■ Records supplied:
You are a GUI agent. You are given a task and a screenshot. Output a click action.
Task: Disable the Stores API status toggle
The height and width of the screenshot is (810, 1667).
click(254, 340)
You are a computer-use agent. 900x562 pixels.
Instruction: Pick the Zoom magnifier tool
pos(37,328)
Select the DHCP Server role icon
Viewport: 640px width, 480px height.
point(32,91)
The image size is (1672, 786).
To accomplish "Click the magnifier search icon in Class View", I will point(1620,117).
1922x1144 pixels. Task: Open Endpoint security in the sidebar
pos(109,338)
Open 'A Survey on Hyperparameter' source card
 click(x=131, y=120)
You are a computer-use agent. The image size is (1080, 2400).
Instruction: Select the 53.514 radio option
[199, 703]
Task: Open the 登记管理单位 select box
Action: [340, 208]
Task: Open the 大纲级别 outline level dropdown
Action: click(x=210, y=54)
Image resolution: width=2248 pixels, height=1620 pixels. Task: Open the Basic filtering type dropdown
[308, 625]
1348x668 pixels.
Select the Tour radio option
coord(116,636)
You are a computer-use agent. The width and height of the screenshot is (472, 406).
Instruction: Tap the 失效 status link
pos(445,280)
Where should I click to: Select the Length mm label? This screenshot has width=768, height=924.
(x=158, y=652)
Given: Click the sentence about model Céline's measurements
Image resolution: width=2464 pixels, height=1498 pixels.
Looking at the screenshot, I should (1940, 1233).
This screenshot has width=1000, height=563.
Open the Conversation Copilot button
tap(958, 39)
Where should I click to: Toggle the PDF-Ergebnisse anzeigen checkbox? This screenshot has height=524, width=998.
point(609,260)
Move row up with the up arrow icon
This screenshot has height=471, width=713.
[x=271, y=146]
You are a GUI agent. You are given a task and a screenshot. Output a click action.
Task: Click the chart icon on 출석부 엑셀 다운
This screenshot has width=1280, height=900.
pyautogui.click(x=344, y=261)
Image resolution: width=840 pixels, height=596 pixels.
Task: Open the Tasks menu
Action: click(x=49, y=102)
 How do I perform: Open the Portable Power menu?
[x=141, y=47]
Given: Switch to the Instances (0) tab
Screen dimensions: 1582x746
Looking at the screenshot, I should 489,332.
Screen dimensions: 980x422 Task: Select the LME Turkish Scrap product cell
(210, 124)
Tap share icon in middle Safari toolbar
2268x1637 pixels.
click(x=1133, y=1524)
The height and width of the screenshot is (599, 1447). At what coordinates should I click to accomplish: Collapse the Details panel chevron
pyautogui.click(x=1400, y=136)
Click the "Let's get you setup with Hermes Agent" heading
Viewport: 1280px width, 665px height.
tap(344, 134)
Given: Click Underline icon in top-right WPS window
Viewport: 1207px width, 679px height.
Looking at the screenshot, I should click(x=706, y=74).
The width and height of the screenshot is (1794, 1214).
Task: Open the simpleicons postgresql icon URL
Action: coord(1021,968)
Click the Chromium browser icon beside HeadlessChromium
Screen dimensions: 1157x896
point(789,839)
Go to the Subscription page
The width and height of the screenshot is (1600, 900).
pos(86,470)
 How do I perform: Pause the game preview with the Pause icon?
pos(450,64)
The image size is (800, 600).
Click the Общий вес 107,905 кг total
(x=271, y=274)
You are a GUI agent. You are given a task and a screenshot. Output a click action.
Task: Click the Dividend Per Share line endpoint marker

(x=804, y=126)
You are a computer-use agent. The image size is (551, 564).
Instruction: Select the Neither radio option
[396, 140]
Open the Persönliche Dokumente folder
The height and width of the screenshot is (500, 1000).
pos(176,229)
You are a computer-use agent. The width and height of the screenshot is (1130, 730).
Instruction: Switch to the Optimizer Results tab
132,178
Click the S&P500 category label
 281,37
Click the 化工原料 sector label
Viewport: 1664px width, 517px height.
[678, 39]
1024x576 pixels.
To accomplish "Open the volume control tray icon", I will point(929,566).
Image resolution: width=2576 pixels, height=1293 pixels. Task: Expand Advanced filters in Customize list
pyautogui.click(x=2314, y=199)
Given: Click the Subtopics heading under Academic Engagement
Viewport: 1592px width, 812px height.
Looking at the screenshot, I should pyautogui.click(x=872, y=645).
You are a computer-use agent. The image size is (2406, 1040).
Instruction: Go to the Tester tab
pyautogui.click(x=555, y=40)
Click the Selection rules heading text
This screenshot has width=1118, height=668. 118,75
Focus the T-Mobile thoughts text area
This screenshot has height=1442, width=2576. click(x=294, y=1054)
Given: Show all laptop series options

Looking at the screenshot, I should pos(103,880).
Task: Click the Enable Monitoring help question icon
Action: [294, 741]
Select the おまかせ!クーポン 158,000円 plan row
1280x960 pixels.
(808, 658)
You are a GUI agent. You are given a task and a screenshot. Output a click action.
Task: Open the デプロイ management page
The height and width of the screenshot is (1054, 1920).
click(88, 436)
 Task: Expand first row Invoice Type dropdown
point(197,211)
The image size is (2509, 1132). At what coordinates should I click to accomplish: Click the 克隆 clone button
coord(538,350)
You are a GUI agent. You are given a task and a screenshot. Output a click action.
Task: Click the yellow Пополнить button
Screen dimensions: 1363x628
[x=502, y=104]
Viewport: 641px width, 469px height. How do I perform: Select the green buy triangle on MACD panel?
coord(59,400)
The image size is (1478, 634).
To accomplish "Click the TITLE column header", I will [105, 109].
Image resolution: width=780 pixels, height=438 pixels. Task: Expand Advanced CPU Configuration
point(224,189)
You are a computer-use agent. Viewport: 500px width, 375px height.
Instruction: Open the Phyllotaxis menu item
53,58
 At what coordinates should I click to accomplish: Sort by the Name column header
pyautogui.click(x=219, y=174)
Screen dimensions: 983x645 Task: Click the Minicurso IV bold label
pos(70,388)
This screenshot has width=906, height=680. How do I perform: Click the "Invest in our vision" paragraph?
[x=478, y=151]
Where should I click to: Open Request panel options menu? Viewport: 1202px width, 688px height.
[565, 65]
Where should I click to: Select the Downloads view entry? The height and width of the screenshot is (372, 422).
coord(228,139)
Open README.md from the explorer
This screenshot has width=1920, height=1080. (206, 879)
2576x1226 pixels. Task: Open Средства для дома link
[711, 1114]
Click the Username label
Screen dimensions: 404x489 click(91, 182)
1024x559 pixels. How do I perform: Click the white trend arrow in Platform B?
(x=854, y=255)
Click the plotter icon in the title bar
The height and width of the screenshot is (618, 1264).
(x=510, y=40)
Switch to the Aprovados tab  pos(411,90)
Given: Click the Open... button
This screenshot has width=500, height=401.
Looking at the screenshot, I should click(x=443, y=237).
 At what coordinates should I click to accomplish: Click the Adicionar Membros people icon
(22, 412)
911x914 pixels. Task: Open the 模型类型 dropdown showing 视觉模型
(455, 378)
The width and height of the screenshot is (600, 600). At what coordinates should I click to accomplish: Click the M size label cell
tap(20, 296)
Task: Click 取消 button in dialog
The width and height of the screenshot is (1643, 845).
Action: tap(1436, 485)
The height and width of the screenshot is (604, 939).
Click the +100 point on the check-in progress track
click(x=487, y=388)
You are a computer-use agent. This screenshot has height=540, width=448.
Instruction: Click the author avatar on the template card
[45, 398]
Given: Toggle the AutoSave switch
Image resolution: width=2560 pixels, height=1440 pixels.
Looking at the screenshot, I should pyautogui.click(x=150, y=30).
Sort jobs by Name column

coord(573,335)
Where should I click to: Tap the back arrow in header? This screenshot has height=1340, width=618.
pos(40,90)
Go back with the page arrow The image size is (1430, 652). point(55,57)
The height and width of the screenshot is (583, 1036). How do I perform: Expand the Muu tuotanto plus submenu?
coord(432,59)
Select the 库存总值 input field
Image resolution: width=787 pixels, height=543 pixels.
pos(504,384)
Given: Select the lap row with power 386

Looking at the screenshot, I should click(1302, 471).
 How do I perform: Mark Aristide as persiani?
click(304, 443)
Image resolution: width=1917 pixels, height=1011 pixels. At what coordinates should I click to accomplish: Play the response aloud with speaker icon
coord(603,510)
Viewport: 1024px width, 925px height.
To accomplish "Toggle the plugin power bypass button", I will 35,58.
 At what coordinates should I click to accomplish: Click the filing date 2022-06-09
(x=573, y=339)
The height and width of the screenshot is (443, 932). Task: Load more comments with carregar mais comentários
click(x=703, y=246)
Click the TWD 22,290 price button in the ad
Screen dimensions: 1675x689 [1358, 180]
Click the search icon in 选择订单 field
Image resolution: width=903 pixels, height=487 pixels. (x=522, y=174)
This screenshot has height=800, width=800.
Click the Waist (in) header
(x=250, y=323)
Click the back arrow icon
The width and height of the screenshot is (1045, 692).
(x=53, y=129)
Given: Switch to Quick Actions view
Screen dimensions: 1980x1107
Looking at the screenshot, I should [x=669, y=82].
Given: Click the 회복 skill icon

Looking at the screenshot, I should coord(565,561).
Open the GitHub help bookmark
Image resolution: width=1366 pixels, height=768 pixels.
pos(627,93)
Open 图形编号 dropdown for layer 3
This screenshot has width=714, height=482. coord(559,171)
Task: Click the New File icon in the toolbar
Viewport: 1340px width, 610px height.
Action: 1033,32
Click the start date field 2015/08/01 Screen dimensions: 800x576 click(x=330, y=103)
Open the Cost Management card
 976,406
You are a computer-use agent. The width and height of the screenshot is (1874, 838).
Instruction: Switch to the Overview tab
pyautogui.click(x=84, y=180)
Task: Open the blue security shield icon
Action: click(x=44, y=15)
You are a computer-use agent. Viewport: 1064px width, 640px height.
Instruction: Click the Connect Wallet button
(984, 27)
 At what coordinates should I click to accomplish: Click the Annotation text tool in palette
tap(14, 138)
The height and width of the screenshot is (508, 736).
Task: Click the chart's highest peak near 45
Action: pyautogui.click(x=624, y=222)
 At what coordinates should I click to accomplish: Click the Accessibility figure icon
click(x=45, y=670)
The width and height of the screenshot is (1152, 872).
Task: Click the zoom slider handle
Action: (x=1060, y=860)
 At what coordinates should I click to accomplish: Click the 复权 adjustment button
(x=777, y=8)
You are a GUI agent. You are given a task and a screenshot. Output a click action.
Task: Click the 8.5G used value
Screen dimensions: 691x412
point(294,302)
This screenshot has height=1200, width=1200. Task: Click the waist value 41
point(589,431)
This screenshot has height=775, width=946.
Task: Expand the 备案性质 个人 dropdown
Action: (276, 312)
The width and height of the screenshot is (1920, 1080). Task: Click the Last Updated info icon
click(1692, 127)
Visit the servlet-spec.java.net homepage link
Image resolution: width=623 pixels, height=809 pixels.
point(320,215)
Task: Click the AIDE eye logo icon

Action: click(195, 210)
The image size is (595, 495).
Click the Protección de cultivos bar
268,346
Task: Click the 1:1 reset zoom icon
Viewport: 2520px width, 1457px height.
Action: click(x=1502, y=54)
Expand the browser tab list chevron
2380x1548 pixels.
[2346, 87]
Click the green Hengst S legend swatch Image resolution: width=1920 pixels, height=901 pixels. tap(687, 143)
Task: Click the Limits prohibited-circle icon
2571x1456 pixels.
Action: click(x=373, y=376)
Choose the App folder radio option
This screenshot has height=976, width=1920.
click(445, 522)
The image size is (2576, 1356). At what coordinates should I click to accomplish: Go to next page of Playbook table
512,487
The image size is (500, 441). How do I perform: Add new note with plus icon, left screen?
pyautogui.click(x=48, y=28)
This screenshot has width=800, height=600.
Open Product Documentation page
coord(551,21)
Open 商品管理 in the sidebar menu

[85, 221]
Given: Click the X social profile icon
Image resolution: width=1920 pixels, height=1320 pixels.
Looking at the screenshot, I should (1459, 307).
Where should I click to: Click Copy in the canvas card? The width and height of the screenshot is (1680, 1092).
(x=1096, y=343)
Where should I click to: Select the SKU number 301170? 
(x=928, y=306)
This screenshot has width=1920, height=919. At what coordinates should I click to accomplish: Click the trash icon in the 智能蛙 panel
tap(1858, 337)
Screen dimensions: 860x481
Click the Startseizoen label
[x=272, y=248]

■ Exercise details: Could you give back only the records starting with the line that contains "Open the Cost Management card" and going on through the line that contains "Action: click(x=44, y=15)", changing "Overview" to "Summary" and leaving everything else the same?

■ Task solution:
Open the Cost Management card
 976,406
You are a computer-use agent. The width and height of the screenshot is (1874, 838).
Instruction: Switch to the Summary tab
pyautogui.click(x=84, y=180)
Task: Open the blue security shield icon
Action: click(x=44, y=15)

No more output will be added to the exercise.